YOUR INSTRUCTIONS ::
For the word "search", count the lines of the data that include it and give only the total.

EXERCISE DATA ::

·····

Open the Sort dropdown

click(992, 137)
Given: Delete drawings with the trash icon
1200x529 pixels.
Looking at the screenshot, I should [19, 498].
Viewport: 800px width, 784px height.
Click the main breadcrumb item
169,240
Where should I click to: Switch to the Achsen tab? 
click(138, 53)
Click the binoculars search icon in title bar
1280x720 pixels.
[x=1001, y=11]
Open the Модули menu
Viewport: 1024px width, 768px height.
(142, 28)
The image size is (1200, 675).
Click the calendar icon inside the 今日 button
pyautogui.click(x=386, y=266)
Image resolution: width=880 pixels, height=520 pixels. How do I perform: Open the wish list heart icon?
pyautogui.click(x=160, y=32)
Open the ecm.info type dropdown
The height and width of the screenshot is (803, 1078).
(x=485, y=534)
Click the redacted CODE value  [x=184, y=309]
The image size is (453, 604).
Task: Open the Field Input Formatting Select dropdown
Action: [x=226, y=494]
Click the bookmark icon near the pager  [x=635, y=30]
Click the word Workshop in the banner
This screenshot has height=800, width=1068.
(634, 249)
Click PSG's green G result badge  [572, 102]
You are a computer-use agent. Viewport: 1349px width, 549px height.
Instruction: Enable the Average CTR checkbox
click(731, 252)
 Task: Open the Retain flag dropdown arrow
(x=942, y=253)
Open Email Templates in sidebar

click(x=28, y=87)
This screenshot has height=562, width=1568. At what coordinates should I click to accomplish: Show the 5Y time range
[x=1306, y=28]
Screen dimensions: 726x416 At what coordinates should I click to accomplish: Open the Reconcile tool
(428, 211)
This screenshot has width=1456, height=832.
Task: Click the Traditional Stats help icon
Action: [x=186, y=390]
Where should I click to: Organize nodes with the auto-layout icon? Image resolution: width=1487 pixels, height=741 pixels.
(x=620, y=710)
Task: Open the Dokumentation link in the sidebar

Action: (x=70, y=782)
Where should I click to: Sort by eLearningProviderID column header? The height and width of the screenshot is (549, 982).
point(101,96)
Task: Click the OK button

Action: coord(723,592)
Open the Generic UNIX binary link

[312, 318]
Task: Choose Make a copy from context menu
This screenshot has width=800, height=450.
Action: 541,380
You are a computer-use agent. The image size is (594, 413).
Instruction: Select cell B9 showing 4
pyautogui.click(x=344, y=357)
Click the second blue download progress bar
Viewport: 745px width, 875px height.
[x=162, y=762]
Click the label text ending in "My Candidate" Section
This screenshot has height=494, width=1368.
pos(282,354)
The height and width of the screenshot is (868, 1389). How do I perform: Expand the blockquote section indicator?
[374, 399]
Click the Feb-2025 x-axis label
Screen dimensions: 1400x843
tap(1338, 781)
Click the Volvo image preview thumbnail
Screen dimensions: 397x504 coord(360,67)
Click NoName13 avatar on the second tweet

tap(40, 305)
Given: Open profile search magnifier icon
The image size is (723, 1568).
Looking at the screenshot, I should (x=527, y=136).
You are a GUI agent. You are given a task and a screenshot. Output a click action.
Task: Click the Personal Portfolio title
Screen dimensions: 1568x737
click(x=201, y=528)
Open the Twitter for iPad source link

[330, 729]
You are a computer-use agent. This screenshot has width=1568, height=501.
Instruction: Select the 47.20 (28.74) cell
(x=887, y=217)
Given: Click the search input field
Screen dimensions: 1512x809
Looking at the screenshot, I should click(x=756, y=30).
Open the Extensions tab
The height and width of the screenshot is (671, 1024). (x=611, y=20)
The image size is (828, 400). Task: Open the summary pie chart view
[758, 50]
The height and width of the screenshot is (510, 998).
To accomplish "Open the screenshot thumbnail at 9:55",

·····

ANSWER BELOW ::
3